Optimizing cost for your high availability SQL Server deployments on AWS

Many customers run SQL Server workloads on AWS because AWS offers higher performance and reliability, greater security and identity services, more migration support, and flexible licensing options. Customers often select the license included deployment scenario for running SQL Server on AWS to avoid long-term licensing contracts with Microsoft and preserve licensing flexibility for potential future optimization and refactoring.

The high cost of Microsoft licenses for SQL Server, especially for the Enterprise Edition, represent a point of concern for many customers planning their migration of SQL Server workloads to AWS. In this blog, we review SQL Server cost optimization on AWS for some hypothetical customer migration scenarios. Through this review, we evaluate the Total Cost-of-Ownership (TCO) in each scenario based upon the prices for various AWS services and demonstrate how to use the breadth of AWS compute and storage offerings to reduce the cost of SQL Server deployments on AWS.

Initial configuration

The usual optimization scenario is when a customer knows their required SQL Server performance level and tries to find a compute and storage deployment configuration on AWS that reaches this performance level at minimum cost. As a working example, we select SQL Server Enterprise Edition (EE) in Always-On Availability Groups (AO-AG) configuration for high availability (HA), which is typical for production deployments on AWS. Figure 1 presents this configuration.
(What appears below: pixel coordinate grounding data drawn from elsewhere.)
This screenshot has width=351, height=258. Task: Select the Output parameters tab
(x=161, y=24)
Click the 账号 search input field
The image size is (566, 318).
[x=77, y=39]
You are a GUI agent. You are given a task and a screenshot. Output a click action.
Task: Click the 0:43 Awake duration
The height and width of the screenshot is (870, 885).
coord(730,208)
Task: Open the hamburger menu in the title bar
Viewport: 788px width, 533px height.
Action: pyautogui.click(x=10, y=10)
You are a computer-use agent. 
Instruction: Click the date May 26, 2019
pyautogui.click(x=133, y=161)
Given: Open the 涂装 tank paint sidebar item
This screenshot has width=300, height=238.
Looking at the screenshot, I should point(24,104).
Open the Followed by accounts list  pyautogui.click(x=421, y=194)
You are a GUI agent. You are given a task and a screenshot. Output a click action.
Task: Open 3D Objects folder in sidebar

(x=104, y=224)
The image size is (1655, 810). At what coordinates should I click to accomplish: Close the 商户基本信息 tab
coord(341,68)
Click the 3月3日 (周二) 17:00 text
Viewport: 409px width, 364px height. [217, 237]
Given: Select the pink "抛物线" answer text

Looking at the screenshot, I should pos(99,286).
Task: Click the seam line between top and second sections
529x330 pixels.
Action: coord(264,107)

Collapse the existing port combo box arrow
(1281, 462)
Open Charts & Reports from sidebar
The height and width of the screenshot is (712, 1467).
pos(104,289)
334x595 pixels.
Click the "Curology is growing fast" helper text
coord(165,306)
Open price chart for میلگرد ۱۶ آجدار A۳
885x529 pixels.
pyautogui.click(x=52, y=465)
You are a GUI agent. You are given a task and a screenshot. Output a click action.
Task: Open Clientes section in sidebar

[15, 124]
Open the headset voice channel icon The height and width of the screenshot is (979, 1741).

Figure 1. SQL Server Always-On Availability Group on AWS

Figure 1: SQL Server Always-On Availability Group on AWS

SQL Servers benefit from large RAM but usually do not require a lot of compute resources, and instances of the Amazon EC2 r5 family are preferred for SQL Server deployments on AWS. This is because these instances offer a 1-to-8 ratio between the number of vCPUs and the amount of RAM in GB.

Based on the performance statistics collected from the on-premises system, the SQL Server workload requires about 30,000 IOPS to achieve expected response time. Thus, let us pick up an appropriately sized Amazon EC2 r5 instance considering that VMs maximum storage throughput depends on that instance size. The following table lists instances of various sizes in r5 family and their supported IOPS level (* indicates machine instances with burst capabilities):

Table 1. r5 instance family IOPS levels (1)(1)

Table 1: R5 instance family IOPS levels

To satisfy the requirement of 30,000 IOPS for our workload, we select an Amazon EC2 r5.8xlarge instance for our SQL Server deployment. We provision the Amazon EBS io2 volume at 30,000 IOPS to hold SQL Server data and log files. We also attached a small 100 GB Amazon EBS gp3 volume to host the operating system and SQL Server binaries. Amazon EBS io2 and gp3 represent the next-generation volumes with enhanced features (like 5 9s of durability for io2) and lower cost.

Establishing a performance baseline

For every optimization or re-architecting effort, it is critical to establish a performance baseline to be able to prove that the new solution meets your performance requirements. You can implement performance testing in a repeatable fashion so that you can measure various proposed architectures against the same yardstick. For this blog, we rely on leading benchmarking and load testing tool HammerDB tool to establish performance baseline and measure proposed solutions.

It is important to create a test database significantly larger than the amount of RAM on the test machines – otherwise with the whole database, or its significant part cached in RAM, we will not get realistic performance estimates. We created a HammerDB test database using 30,000 warehouses resulting in a database of about 3 TB, which significantly exceeds the 256 MB of RAM available on an Amazon EC2 r5.8xlarge instance. We also selected option Use All Warehouses to increase I/O load on the system, as the typical production SQL Server workloads are IO-bound.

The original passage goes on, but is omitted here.